Designing a Syscall Policy Compiler

Contents

Threat Model and Design Requirements
Collecting Real Usage: Tracing, Profiling, and Least-Privilege Inference
From Profile to Filter: Compilation Strategies and BPF Optimizations
Merging Heuristics and Size-Reduction Techniques
Verification, Testing, and CI/CD Integration
A reproducible checklist: from trace to deployed seccomp filter

Allowlisting syscalls without rigorous profiling and verification produces brittle policies that either break services or leave the kernel exposed. A syscall policy compiler converts high-level application behavior into compact, auditable seccomp-bpf filters so you can ship enforceable least-privilege without guessing.

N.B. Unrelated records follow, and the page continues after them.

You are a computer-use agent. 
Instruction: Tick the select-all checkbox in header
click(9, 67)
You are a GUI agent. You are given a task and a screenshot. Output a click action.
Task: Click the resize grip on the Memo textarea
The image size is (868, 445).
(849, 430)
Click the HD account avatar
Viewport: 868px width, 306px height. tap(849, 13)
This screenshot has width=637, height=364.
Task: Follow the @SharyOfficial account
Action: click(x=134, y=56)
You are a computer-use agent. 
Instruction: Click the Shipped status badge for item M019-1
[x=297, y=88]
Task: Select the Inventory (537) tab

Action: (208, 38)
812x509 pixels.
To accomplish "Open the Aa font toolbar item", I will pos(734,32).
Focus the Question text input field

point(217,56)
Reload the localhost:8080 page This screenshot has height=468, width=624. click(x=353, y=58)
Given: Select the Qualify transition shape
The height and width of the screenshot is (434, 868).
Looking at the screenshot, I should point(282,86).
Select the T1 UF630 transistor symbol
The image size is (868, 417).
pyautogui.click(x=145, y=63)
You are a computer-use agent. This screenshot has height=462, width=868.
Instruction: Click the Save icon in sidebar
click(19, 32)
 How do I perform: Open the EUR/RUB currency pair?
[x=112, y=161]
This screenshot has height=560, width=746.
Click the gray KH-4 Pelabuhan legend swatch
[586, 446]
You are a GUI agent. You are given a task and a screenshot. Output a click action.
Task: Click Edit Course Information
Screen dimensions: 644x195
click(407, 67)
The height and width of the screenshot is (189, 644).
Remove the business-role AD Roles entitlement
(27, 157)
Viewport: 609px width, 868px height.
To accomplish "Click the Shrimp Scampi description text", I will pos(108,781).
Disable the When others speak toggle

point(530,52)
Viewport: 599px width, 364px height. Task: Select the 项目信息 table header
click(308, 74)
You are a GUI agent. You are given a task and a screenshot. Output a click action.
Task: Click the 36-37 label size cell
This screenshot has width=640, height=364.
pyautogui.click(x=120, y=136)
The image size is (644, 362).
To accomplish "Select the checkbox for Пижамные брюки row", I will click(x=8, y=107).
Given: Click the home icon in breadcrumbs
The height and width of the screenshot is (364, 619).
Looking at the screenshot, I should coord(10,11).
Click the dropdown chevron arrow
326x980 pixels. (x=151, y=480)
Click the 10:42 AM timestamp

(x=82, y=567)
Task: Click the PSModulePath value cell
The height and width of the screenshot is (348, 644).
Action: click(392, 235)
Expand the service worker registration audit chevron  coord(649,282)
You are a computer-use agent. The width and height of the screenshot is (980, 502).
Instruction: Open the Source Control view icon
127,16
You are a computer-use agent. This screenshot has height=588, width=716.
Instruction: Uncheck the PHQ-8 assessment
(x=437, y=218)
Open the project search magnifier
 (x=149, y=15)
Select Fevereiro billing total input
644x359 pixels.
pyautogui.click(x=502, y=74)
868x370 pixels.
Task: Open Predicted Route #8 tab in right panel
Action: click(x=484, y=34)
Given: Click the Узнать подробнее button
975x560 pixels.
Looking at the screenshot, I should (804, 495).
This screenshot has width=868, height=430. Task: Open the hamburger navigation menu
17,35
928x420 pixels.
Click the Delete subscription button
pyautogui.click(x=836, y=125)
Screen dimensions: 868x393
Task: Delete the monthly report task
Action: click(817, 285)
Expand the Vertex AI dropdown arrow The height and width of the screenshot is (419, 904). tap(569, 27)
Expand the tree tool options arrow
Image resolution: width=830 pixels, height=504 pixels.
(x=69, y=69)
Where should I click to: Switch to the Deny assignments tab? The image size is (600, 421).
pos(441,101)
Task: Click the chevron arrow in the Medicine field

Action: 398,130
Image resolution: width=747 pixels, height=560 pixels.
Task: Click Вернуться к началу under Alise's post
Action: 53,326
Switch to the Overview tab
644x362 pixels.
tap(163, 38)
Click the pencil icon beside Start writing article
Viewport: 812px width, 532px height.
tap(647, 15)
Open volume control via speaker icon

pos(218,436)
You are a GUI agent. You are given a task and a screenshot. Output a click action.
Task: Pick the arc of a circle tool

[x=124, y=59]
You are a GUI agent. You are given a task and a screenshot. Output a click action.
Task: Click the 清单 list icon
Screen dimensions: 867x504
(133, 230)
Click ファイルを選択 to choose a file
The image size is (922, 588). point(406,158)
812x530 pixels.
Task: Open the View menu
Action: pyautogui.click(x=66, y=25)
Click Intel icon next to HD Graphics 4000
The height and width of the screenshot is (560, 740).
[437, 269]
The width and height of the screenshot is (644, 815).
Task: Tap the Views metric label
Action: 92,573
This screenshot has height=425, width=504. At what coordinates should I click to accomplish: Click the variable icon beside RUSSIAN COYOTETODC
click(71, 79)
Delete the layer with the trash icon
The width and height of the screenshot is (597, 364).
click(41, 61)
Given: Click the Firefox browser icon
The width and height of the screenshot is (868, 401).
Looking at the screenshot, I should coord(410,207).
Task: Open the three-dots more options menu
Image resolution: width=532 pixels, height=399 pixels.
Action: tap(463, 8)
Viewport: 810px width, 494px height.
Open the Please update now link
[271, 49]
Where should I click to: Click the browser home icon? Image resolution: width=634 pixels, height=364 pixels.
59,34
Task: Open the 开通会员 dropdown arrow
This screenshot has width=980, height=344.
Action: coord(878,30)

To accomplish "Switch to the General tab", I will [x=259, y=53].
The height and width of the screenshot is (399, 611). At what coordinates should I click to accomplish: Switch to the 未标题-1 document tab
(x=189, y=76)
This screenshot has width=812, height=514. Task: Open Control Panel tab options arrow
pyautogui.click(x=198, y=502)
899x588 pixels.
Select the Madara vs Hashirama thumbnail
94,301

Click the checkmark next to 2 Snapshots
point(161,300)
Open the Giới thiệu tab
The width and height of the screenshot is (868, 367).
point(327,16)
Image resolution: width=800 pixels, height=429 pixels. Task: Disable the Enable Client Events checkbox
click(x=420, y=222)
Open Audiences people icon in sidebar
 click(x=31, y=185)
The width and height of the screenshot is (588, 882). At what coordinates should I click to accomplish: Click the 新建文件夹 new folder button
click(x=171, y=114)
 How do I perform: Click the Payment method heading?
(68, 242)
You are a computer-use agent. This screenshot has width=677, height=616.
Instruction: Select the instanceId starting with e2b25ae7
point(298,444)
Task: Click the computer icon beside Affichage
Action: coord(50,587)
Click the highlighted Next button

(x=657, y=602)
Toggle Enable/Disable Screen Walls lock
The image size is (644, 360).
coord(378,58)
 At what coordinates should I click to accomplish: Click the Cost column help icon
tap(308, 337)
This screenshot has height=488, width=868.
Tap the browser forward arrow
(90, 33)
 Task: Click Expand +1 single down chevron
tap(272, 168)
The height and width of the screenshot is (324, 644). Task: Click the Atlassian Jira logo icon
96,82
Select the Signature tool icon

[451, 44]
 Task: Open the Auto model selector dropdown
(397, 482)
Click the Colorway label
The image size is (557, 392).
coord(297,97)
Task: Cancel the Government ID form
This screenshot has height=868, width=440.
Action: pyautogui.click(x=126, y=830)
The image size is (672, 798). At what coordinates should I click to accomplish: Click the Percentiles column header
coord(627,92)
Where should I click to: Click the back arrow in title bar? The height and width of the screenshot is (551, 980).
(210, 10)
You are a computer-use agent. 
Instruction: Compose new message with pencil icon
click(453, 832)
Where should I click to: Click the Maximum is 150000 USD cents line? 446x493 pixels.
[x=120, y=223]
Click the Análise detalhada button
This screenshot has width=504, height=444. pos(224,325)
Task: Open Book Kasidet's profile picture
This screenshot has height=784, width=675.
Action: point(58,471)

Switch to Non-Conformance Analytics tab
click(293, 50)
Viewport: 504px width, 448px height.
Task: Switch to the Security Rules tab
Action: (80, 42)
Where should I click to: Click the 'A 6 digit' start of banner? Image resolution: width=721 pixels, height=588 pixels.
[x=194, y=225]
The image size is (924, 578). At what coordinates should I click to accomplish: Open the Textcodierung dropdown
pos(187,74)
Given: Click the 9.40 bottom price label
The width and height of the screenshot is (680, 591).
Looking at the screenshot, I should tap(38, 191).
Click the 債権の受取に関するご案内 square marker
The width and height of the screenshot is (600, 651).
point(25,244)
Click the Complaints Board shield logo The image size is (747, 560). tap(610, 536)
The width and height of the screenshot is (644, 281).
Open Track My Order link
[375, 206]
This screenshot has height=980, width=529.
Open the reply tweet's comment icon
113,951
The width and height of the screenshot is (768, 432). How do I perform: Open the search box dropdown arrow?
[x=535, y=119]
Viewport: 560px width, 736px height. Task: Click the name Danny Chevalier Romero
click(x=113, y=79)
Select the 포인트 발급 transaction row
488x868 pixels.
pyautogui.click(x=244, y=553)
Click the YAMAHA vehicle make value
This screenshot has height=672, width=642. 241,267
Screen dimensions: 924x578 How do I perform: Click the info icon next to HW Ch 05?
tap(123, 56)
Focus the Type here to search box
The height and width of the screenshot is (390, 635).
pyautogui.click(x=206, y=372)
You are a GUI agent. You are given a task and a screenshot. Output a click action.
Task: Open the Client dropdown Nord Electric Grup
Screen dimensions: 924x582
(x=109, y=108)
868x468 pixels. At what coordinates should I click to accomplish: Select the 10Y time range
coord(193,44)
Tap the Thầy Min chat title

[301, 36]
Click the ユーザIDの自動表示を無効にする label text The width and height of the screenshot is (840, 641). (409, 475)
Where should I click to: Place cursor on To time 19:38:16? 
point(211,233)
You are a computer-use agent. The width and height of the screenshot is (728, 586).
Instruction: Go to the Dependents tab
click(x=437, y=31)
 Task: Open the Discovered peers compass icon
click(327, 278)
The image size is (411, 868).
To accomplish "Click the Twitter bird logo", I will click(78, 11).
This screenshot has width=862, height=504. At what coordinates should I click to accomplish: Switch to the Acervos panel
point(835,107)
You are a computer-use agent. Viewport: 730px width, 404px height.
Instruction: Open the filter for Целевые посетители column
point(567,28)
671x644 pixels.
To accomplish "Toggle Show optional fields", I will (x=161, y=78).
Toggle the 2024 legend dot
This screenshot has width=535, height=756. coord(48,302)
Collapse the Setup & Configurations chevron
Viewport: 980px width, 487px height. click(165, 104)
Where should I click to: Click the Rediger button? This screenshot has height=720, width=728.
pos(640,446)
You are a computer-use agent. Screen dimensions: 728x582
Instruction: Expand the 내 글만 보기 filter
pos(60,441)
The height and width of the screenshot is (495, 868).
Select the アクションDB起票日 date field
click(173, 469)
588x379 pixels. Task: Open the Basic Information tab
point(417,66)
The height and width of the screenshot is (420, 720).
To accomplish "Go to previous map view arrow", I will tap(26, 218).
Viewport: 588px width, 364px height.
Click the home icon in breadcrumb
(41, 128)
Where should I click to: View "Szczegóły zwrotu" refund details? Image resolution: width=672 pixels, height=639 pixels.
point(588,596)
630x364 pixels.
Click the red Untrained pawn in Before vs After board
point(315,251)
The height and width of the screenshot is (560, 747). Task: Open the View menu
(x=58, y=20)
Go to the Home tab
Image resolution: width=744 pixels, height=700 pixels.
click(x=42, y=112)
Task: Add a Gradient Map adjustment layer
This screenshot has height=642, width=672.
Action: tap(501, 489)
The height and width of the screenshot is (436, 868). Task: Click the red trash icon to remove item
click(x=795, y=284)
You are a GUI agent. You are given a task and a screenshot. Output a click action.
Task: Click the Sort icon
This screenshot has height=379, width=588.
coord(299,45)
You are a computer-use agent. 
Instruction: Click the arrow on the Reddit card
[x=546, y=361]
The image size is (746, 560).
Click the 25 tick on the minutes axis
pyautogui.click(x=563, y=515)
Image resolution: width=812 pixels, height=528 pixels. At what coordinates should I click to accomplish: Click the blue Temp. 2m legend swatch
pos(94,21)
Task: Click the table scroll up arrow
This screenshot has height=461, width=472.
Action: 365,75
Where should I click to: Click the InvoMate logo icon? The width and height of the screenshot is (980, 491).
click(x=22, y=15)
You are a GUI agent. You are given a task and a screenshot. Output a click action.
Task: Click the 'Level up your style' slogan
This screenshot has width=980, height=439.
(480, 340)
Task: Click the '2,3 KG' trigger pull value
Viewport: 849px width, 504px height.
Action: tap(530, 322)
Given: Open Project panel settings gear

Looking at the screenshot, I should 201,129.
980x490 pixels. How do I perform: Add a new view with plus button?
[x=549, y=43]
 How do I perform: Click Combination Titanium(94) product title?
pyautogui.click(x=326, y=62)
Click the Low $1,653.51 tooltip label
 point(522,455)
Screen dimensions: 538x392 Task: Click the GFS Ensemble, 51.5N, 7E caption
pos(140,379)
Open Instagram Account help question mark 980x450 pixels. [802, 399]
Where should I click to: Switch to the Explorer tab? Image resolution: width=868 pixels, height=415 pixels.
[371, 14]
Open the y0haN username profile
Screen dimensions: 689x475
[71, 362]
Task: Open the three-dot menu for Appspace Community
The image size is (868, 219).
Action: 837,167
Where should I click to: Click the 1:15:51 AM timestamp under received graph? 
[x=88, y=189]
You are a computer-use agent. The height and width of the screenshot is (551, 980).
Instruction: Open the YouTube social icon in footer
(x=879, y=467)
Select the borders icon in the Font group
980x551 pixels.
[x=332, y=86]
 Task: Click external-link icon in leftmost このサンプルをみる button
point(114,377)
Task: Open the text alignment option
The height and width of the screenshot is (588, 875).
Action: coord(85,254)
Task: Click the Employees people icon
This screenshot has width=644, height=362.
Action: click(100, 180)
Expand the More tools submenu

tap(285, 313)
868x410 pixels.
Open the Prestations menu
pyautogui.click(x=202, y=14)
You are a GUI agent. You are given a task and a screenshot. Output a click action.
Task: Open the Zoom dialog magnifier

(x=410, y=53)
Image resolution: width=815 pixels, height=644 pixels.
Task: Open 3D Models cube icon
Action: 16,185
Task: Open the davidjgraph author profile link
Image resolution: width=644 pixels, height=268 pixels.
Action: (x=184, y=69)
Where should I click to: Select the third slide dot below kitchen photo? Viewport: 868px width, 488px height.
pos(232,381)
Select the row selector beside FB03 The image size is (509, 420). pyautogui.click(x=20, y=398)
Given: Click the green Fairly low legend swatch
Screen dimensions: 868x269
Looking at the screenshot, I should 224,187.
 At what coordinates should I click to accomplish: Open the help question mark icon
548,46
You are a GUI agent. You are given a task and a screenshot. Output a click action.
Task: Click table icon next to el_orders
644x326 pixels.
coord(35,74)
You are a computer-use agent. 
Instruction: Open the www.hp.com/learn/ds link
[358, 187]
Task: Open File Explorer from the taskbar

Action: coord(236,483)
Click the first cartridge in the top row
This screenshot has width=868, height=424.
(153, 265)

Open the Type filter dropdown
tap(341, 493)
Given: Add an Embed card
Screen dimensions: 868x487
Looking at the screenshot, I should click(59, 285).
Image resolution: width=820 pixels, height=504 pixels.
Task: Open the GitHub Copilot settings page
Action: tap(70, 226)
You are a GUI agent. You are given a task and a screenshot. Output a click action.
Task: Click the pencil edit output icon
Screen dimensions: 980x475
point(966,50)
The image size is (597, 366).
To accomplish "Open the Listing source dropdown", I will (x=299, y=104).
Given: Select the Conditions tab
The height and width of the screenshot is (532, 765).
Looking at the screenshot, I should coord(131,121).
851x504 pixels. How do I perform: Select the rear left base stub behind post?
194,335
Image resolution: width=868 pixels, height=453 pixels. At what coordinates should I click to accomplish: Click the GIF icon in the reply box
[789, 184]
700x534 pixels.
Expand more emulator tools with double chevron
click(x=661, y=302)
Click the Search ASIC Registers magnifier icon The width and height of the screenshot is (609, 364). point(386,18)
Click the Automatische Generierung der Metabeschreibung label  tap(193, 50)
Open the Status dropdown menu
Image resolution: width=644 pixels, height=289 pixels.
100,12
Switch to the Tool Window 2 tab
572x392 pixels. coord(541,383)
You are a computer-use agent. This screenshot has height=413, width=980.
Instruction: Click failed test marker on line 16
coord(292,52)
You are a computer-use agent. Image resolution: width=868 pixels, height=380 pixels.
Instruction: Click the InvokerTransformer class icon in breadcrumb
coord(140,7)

Illustration for Designing a Syscall Policy Compiler

You see the two failure modes every time: a naive allowlist causes broken production workflows when a rare code path uses an unrecorded syscall; an overbroad policy leaves the kernel attack surface large and easy to exploit. In distributed systems the problem multiplies — different libc versions, obscure third‑party libraries, and container runtimes surface different syscall mixes — so the only reliable route is an engineering pipeline that records realistic behavior, compiles it into compact cBPF, and verifies behavior under test and in CI. The ecosystem already offers tools to record and load profiles, but turning noisy traces into efficient, verifiable seccomp-bpf filters requires careful heuristics and correctness checks. 5 7 6

Threat Model and Design Requirements

Strong constraints start with the threat model. Define it explicitly and let it drive every compiler decision.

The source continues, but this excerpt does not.